● **ASSIGNMENT**
Give back the data in full, with every line exact.

● **INPUT FOR THIS TASK**
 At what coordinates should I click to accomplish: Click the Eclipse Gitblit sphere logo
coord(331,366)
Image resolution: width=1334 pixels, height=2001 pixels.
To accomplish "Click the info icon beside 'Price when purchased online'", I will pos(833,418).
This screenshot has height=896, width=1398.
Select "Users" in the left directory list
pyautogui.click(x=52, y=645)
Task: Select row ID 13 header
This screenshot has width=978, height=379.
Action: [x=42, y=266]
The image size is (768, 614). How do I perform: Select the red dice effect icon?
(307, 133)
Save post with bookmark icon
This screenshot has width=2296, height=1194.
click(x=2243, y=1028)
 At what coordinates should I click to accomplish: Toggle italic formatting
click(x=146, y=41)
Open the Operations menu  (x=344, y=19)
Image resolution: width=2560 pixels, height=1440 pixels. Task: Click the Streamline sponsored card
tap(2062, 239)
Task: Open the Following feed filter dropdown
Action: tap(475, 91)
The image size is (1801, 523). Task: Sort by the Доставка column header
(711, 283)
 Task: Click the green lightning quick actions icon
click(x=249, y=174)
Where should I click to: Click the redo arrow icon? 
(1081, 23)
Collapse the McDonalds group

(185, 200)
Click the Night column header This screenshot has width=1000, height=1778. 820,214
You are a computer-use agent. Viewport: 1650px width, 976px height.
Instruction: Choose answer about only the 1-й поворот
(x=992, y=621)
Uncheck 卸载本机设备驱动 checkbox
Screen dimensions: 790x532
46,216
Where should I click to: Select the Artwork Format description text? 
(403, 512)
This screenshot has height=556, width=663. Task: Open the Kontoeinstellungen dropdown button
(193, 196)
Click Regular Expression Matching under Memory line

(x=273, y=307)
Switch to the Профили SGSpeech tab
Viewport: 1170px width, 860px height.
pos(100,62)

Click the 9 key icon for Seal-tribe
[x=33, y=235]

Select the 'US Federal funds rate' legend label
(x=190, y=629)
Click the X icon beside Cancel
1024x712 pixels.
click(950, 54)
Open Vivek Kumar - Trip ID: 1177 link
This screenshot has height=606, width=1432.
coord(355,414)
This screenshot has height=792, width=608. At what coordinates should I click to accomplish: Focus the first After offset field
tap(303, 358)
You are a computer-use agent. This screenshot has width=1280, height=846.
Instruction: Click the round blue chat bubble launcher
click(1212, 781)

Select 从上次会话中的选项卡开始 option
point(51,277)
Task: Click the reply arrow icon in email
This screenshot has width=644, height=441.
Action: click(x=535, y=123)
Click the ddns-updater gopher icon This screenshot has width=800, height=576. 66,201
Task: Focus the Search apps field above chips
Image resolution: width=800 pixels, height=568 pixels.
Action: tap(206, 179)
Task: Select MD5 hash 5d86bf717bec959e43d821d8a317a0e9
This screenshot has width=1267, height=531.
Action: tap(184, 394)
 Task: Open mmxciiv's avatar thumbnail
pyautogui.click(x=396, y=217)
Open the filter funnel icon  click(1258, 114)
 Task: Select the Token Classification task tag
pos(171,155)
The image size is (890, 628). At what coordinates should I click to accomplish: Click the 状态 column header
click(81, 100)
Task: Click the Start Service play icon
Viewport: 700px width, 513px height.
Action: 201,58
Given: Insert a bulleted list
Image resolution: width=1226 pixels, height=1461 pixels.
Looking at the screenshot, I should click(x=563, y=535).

● **SOLUTION TO THE PROBLEM**
 At what coordinates should I click to accomplish: Click the Eclipse Gitblit sphere logo
coord(331,366)
Image resolution: width=1334 pixels, height=2001 pixels.
To accomplish "Click the info icon beside 'Price when purchased online'", I will pos(833,418).
This screenshot has height=896, width=1398.
Select "Users" in the left directory list
pyautogui.click(x=52, y=645)
Task: Select row ID 13 header
This screenshot has width=978, height=379.
Action: [x=42, y=266]
The image size is (768, 614). How do I perform: Select the red dice effect icon?
(307, 133)
Save post with bookmark icon
This screenshot has width=2296, height=1194.
click(x=2243, y=1028)
 At what coordinates should I click to accomplish: Toggle italic formatting
click(x=146, y=41)
Open the Operations menu  (x=344, y=19)
Image resolution: width=2560 pixels, height=1440 pixels. Task: Click the Streamline sponsored card
tap(2062, 239)
Task: Open the Following feed filter dropdown
Action: tap(475, 91)
The image size is (1801, 523). Task: Sort by the Доставка column header
(711, 283)
 Task: Click the green lightning quick actions icon
click(x=249, y=174)
Where should I click to: Click the redo arrow icon? 
(1081, 23)
Collapse the McDonalds group

(185, 200)
Click the Night column header This screenshot has width=1000, height=1778. 820,214
You are a computer-use agent. Viewport: 1650px width, 976px height.
Instruction: Choose answer about only the 1-й поворот
(x=992, y=621)
Uncheck 卸载本机设备驱动 checkbox
Screen dimensions: 790x532
46,216
Where should I click to: Select the Artwork Format description text? 
(403, 512)
This screenshot has height=556, width=663. Task: Open the Kontoeinstellungen dropdown button
(193, 196)
Click Regular Expression Matching under Memory line

(x=273, y=307)
Switch to the Профили SGSpeech tab
Viewport: 1170px width, 860px height.
pos(100,62)

Click the 9 key icon for Seal-tribe
[x=33, y=235]

Select the 'US Federal funds rate' legend label
(x=190, y=629)
Click the X icon beside Cancel
1024x712 pixels.
click(950, 54)
Open Vivek Kumar - Trip ID: 1177 link
This screenshot has height=606, width=1432.
coord(355,414)
This screenshot has height=792, width=608. At what coordinates should I click to accomplish: Focus the first After offset field
tap(303, 358)
You are a computer-use agent. This screenshot has width=1280, height=846.
Instruction: Click the round blue chat bubble launcher
click(1212, 781)

Select 从上次会话中的选项卡开始 option
point(51,277)
Task: Click the reply arrow icon in email
This screenshot has width=644, height=441.
Action: click(x=535, y=123)
Click the ddns-updater gopher icon This screenshot has width=800, height=576. 66,201
Task: Focus the Search apps field above chips
Image resolution: width=800 pixels, height=568 pixels.
Action: tap(206, 179)
Task: Select MD5 hash 5d86bf717bec959e43d821d8a317a0e9
This screenshot has width=1267, height=531.
Action: tap(184, 394)
 Task: Open mmxciiv's avatar thumbnail
pyautogui.click(x=396, y=217)
Open the filter funnel icon  click(1258, 114)
 Task: Select the Token Classification task tag
pos(171,155)
The image size is (890, 628). At what coordinates should I click to accomplish: Click the 状态 column header
click(81, 100)
Task: Click the Start Service play icon
Viewport: 700px width, 513px height.
Action: 201,58
Given: Insert a bulleted list
Image resolution: width=1226 pixels, height=1461 pixels.
Looking at the screenshot, I should click(x=563, y=535).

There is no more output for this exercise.